__WHAT THIS TASK INVOLVES__. In the entries below, return only the line containing "Viewport: 1588px width, 956px" and those after it, exactly, through the last line.

[Records from a data collection]
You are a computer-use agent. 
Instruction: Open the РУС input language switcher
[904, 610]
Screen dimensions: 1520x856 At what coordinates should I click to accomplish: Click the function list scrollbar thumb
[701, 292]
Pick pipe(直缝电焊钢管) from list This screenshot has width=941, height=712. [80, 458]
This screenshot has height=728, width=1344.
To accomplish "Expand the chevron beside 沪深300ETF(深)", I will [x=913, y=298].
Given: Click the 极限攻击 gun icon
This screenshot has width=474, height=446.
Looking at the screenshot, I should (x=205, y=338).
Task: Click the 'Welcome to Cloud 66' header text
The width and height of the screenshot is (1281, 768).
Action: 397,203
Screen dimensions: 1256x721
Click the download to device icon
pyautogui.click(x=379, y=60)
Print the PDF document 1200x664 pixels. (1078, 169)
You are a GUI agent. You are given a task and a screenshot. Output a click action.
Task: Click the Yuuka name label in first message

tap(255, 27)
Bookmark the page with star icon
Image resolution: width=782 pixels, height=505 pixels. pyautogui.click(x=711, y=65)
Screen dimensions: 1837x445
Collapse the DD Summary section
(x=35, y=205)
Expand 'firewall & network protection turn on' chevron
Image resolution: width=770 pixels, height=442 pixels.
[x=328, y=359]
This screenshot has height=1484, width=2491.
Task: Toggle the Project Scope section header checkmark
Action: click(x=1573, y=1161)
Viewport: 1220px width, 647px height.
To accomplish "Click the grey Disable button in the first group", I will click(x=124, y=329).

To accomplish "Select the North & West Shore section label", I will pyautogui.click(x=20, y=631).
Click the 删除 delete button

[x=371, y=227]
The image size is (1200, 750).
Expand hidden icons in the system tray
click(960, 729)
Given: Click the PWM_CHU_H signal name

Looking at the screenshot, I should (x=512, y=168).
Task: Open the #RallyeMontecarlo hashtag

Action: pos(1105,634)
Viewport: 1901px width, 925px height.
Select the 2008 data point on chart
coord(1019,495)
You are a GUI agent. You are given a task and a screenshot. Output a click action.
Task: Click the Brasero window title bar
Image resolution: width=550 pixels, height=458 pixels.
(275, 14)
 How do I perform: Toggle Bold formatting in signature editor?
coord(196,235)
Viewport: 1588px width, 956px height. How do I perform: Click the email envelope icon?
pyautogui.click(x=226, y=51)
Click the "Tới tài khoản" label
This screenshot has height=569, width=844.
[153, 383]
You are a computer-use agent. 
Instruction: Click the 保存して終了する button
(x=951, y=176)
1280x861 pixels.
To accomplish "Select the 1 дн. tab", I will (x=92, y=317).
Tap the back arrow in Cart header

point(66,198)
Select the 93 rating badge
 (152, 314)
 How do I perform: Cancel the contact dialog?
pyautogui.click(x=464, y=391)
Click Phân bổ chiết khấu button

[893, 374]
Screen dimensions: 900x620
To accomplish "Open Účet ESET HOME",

__OUTPUT BELOW__.
Viewport: 1588px width, 956px height. How do I perform: Click the email envelope icon?
pyautogui.click(x=226, y=51)
Click the "Tới tài khoản" label
This screenshot has height=569, width=844.
[153, 383]
You are a computer-use agent. 
Instruction: Click the 保存して終了する button
(x=951, y=176)
1280x861 pixels.
To accomplish "Select the 1 дн. tab", I will (x=92, y=317).
Tap the back arrow in Cart header

point(66,198)
Select the 93 rating badge
 (152, 314)
 How do I perform: Cancel the contact dialog?
pyautogui.click(x=464, y=391)
Click Phân bổ chiết khấu button

[893, 374]
Screen dimensions: 900x620
To accomplish "Open Účet ESET HOME",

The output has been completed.